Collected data
--

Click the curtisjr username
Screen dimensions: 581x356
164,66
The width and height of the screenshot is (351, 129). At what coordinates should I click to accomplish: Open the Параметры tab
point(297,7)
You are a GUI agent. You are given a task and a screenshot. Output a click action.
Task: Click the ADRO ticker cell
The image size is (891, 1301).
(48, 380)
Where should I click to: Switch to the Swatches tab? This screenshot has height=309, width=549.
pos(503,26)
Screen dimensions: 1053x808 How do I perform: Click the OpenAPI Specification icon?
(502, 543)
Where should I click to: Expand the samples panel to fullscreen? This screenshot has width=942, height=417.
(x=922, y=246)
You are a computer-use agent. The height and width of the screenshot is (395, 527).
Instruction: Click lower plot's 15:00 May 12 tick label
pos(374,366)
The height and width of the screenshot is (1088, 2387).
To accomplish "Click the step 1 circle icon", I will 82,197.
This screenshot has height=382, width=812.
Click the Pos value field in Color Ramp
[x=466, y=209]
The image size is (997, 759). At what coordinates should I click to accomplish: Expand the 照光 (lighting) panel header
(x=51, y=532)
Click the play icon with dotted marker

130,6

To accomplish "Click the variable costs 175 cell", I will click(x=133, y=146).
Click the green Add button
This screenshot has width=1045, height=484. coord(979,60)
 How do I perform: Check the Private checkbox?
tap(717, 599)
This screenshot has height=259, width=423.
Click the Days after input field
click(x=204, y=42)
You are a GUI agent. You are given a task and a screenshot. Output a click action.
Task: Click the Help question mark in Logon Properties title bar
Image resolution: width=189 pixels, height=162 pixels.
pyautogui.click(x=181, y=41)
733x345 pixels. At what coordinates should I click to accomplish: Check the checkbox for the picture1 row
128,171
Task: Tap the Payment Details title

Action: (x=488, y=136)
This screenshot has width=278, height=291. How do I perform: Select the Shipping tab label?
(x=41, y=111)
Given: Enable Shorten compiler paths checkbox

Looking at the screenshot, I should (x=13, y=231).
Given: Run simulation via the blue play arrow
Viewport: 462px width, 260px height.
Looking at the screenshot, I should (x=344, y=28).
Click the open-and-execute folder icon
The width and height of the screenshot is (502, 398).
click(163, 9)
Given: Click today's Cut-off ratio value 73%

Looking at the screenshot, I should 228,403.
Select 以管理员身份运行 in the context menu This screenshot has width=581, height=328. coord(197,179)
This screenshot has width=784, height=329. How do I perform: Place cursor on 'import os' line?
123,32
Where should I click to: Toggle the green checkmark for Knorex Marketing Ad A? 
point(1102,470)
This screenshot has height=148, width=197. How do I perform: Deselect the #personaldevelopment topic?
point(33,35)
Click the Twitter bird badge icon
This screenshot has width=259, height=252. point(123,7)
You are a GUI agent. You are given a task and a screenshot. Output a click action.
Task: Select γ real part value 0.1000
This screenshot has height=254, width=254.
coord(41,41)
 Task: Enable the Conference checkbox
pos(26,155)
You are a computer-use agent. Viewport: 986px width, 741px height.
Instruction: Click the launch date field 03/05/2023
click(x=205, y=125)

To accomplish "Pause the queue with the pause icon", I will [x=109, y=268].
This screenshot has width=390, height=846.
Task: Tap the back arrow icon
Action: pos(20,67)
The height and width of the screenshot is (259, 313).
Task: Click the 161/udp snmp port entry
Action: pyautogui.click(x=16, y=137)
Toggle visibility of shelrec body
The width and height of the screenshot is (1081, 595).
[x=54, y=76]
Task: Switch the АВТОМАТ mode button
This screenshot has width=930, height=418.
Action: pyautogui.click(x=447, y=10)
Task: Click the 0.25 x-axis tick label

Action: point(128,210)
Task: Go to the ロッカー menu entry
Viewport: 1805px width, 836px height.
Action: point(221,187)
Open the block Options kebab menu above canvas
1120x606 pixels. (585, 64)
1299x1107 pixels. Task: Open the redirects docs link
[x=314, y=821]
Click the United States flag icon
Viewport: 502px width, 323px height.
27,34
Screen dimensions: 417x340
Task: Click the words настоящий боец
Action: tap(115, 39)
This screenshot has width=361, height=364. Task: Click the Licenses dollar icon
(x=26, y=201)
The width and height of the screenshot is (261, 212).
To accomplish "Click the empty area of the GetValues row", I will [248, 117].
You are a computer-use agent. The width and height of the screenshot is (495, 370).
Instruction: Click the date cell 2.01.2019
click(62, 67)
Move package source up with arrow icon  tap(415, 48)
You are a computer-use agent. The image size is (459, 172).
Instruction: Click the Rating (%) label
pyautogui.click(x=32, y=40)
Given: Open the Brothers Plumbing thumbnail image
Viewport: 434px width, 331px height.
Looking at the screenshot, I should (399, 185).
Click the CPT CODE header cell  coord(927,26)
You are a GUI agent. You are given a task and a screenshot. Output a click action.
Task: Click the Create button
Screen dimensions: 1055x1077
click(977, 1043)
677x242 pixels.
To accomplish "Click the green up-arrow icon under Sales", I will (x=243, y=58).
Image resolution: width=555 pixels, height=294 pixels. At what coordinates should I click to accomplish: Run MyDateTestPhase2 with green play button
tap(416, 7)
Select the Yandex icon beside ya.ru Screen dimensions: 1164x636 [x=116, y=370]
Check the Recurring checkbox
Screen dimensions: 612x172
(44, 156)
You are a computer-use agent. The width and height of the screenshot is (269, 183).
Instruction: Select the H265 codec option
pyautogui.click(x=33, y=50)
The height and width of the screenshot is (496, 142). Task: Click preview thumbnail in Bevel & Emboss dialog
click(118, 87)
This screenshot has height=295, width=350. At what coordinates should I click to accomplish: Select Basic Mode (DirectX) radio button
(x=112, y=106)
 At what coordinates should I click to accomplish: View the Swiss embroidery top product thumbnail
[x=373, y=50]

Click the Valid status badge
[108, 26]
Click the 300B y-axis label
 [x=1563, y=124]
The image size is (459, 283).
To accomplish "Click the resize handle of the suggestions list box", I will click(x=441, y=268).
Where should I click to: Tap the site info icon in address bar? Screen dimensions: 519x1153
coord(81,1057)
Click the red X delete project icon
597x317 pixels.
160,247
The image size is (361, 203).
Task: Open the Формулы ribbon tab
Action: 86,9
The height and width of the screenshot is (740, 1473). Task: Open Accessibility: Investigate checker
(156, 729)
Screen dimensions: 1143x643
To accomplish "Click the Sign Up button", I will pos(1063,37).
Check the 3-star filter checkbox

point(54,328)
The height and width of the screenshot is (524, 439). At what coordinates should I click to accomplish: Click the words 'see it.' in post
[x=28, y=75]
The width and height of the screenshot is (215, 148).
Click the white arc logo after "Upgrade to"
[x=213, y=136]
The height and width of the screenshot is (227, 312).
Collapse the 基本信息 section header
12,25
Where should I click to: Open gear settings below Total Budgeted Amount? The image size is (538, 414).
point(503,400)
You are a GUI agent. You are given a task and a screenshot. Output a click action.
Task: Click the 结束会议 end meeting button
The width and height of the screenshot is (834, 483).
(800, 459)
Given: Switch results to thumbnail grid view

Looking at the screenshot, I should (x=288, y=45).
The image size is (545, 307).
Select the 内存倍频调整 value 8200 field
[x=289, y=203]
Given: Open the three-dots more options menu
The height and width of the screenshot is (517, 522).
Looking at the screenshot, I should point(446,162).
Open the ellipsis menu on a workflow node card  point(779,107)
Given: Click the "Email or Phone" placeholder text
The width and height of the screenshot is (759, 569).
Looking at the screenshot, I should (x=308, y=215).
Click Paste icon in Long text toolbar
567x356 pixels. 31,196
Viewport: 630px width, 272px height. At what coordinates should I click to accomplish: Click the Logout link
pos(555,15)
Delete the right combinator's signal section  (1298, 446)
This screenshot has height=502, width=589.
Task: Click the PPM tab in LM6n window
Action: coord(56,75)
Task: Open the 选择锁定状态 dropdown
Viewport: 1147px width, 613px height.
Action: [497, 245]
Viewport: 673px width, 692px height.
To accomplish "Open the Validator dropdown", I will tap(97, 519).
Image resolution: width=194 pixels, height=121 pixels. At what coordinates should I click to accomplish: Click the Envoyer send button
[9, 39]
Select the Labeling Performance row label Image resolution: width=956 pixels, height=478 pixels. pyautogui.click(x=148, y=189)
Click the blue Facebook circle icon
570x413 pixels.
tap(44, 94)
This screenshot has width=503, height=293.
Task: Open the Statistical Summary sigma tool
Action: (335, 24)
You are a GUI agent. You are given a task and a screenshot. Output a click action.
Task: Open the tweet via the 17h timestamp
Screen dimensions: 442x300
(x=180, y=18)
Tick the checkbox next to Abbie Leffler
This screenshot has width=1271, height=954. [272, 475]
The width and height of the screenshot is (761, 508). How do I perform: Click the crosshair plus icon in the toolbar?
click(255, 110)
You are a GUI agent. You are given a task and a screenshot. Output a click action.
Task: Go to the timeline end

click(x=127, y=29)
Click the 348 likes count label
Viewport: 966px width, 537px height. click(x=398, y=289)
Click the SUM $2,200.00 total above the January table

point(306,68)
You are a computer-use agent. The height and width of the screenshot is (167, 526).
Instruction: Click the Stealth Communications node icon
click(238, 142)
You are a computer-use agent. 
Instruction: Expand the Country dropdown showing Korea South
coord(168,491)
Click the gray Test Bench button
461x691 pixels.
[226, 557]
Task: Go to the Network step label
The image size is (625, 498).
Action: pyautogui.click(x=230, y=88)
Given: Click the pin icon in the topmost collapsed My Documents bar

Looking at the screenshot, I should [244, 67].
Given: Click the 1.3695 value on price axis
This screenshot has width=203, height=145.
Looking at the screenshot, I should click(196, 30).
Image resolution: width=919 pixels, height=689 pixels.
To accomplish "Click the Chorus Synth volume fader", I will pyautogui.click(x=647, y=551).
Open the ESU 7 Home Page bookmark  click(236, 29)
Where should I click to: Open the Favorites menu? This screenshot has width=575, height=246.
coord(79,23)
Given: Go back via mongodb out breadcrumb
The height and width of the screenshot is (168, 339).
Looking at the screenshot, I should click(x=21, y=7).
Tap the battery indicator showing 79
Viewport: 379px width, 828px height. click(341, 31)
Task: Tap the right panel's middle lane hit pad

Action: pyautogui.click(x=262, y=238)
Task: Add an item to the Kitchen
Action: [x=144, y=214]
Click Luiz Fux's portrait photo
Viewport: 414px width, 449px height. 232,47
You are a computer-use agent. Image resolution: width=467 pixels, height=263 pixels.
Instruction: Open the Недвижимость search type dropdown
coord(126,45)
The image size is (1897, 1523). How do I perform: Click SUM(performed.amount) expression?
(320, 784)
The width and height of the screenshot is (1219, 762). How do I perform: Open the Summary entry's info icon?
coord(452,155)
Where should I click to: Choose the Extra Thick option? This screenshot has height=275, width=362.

--

### Directions
Take the records above and return, word for word, only the lines that fall from the line with "Task: Click the 0.25 x-axis tick label" to the line with "is (495, 370).", both of them included.

### Solution for this problem
Task: Click the 0.25 x-axis tick label

Action: point(128,210)
Task: Go to the ロッカー menu entry
Viewport: 1805px width, 836px height.
Action: point(221,187)
Open the block Options kebab menu above canvas
1120x606 pixels. (585, 64)
1299x1107 pixels. Task: Open the redirects docs link
[x=314, y=821]
Click the United States flag icon
Viewport: 502px width, 323px height.
27,34
Screen dimensions: 417x340
Task: Click the words настоящий боец
Action: tap(115, 39)
This screenshot has width=361, height=364. Task: Click the Licenses dollar icon
(x=26, y=201)
The width and height of the screenshot is (261, 212).
To accomplish "Click the empty area of the GetValues row", I will [248, 117].
You are a computer-use agent. The width and height of the screenshot is (495, 370).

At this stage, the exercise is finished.